Task to complete: Resume the article on legal rights for nature, picking up right after its final sentence.

Document:
__________________________________________________
26 May 2011

Legal Rights for Nature

Excerpt from Today's Zaman, 22 May 2011

Two small countries of Latin America have been taking Mother Earth, or 'Pachamama', quite seriously so they have passed a series of laws to protect it, and their worries reached some concerned citizens in Turkey where there has been a vigorous debate going on for making a new, citizen-centered constitution.

“We are just starting a campaign calling for an ecological constitution,” said Turkey’s Green Party spokesperson Ümit Şahin, who is among 40 people including politicians, academics, and lawyers involved in the Initiative for an Ecological Constitution (IEC).

“As Turkey has been talking about making a new constitution, which is supposed to value the individual, then we should be talking about an ecological approach to it,” Şahin said, adding that their role models are Bolivia and Ecuador, which understand the value and rights of Mother Earth. The IEC believes in this approach of the Latin American states, he said, because neither the European states nor the United States have been able to fully address the issue even though there are some examples like France, which has a Green Charter, and some states in the US, which have been adopting ecologically sensitive laws.
__________________________________________________
(Dataset rows)
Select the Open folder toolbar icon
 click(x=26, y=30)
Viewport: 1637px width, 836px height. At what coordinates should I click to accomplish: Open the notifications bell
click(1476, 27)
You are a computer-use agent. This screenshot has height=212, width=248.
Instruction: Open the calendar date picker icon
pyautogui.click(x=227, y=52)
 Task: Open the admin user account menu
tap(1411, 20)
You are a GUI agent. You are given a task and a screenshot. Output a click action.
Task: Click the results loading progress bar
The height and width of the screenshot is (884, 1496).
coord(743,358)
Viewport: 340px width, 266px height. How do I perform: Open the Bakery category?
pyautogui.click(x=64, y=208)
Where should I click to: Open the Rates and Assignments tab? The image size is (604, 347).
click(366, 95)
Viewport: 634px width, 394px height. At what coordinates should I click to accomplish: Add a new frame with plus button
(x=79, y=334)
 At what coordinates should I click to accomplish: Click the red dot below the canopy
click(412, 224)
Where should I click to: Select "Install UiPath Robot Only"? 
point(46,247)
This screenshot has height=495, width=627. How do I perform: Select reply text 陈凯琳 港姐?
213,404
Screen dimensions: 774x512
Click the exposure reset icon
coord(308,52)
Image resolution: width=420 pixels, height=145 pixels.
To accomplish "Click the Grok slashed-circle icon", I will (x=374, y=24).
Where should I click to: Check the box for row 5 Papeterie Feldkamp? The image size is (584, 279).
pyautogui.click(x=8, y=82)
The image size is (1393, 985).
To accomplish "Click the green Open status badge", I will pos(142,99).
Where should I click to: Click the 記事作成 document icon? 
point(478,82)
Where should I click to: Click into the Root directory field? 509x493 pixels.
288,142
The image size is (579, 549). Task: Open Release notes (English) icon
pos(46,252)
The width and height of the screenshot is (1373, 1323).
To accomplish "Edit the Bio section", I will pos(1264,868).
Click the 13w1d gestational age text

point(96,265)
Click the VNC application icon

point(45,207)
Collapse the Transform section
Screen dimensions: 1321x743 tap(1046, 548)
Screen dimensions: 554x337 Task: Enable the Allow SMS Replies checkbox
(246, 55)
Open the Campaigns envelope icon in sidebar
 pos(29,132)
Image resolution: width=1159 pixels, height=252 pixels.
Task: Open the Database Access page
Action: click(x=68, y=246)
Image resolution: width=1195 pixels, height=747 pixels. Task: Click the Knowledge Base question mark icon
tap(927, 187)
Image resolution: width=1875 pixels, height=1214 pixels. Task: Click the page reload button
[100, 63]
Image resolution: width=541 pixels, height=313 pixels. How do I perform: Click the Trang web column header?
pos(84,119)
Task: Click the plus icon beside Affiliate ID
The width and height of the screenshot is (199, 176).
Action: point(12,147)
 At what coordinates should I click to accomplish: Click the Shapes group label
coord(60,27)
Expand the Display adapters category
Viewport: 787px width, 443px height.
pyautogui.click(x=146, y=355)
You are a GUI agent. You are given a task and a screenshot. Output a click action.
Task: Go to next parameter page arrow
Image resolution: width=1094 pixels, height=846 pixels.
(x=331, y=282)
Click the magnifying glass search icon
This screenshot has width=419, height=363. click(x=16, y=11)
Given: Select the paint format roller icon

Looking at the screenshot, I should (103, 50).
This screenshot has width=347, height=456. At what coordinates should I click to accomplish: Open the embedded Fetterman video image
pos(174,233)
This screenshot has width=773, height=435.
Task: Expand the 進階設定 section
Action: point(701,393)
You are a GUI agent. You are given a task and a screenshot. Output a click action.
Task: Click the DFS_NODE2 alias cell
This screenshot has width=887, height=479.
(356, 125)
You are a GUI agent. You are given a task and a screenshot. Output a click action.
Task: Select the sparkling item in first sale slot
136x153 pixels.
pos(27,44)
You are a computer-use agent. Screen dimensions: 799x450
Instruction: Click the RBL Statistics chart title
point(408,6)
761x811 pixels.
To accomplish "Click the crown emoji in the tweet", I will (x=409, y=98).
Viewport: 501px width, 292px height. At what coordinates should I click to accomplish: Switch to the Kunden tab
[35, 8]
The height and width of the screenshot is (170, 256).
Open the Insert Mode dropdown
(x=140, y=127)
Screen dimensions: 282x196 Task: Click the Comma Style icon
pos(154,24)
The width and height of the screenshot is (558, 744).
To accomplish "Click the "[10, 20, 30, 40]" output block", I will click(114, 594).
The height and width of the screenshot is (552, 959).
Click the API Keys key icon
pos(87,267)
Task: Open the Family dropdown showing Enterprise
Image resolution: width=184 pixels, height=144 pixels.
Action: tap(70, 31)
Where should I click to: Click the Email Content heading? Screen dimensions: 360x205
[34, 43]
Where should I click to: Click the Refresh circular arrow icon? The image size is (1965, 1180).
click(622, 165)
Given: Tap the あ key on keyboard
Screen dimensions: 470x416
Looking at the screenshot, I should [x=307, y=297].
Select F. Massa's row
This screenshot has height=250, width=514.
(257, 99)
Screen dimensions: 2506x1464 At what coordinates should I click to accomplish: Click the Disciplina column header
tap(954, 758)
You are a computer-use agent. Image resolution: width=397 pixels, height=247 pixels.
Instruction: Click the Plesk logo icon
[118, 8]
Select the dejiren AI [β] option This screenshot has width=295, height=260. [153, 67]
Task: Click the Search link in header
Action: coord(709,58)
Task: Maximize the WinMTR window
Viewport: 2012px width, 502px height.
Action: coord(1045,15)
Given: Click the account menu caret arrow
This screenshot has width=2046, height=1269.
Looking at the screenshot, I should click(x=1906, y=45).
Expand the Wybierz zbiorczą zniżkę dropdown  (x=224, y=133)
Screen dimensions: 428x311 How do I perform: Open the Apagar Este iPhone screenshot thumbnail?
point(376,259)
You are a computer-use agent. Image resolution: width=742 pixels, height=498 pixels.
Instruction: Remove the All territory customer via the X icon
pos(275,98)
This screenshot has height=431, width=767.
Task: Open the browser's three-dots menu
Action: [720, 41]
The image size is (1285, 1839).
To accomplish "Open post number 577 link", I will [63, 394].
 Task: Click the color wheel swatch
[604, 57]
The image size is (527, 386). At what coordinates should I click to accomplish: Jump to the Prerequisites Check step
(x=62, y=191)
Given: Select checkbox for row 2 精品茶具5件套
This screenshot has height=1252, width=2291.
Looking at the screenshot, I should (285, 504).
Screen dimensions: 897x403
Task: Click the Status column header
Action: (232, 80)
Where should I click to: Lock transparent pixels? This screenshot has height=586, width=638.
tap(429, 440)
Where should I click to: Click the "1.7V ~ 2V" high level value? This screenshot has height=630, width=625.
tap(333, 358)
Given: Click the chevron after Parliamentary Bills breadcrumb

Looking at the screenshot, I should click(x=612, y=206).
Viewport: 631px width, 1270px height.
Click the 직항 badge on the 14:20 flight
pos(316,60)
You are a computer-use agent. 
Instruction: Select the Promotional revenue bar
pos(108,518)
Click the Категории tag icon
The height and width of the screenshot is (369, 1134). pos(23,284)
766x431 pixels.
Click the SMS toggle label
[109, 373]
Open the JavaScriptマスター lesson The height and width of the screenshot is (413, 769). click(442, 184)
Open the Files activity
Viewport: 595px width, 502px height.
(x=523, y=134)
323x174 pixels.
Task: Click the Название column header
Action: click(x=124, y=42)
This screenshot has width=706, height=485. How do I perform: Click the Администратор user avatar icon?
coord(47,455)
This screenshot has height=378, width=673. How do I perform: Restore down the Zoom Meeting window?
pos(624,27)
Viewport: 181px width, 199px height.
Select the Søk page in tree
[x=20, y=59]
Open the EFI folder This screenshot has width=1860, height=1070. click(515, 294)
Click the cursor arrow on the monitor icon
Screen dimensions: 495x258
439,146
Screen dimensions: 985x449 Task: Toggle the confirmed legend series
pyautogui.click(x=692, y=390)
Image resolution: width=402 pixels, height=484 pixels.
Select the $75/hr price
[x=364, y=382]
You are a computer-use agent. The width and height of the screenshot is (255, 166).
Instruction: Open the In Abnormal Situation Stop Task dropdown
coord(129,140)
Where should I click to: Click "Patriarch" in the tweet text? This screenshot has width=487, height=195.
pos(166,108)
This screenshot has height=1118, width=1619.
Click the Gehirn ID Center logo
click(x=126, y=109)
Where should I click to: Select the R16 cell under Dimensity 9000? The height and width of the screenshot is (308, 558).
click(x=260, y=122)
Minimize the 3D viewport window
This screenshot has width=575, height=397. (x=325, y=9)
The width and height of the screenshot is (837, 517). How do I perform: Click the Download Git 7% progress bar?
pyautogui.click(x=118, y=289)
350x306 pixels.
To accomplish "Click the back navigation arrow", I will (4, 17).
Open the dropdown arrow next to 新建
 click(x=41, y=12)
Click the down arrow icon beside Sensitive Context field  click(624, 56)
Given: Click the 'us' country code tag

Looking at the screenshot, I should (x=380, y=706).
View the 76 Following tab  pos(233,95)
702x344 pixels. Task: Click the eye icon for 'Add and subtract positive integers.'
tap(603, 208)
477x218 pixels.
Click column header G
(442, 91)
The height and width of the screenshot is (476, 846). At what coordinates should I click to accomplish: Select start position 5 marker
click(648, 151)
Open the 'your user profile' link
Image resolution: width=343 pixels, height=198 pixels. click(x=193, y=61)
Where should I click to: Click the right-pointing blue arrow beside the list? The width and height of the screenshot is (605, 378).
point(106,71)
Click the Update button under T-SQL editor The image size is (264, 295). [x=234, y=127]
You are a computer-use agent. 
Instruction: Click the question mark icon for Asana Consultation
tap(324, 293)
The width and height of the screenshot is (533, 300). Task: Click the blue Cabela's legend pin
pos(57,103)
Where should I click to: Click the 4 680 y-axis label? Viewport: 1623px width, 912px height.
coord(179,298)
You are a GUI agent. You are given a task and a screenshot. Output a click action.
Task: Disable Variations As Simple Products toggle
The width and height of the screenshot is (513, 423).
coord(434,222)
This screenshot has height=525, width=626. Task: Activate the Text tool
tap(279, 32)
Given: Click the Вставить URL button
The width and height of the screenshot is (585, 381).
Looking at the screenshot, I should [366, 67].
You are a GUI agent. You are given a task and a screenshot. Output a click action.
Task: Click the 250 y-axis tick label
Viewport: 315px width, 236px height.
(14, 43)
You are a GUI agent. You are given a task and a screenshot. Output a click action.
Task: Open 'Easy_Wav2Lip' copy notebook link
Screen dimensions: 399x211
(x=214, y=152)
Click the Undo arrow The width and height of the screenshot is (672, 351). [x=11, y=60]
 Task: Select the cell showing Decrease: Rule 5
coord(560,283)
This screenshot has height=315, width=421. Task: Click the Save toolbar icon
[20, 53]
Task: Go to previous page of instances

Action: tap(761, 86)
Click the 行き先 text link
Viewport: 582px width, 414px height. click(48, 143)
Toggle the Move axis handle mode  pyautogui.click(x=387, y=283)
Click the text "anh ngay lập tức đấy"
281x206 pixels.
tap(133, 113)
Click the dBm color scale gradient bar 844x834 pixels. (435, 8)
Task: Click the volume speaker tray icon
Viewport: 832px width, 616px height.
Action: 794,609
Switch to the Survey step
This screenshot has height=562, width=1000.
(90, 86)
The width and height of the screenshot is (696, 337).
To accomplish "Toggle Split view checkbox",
__________________________________________________
Reply to the exercise:
He noted that Ecuador’s is the first constitution in the world to recognize legally enforceable Rights of Nature. Although a small country, Ecuador is home to the Galapagos Islands, Andean Mountains and Amazon rainforest as it is a geologically, ecologically and ethnically diverse country. Ecuador took a bold step in 2008 to add Rights for Nature to their new constitution providing a system of environmental protection based on rights. Şahin noted like many countries, Turkish laws treat ecosystems as articles of property that give land owners the right to destroy even fragile ecosystems, but that a lot of governments have started to enact environmental regulations to limit harm to ecosystems and impose fines for damage.

Additionally, a group of countries led by Bolivia have recently brought the issue to the agenda of the UN General Assembly as they ask for a UN treaty that would grant the same rights found in the Universal Declaration of Human Rights to Mother Nature so there will be legal systems to maintain balance between human rights and what they say are the rights of other members of the Earth, such as plants, animals and terrain.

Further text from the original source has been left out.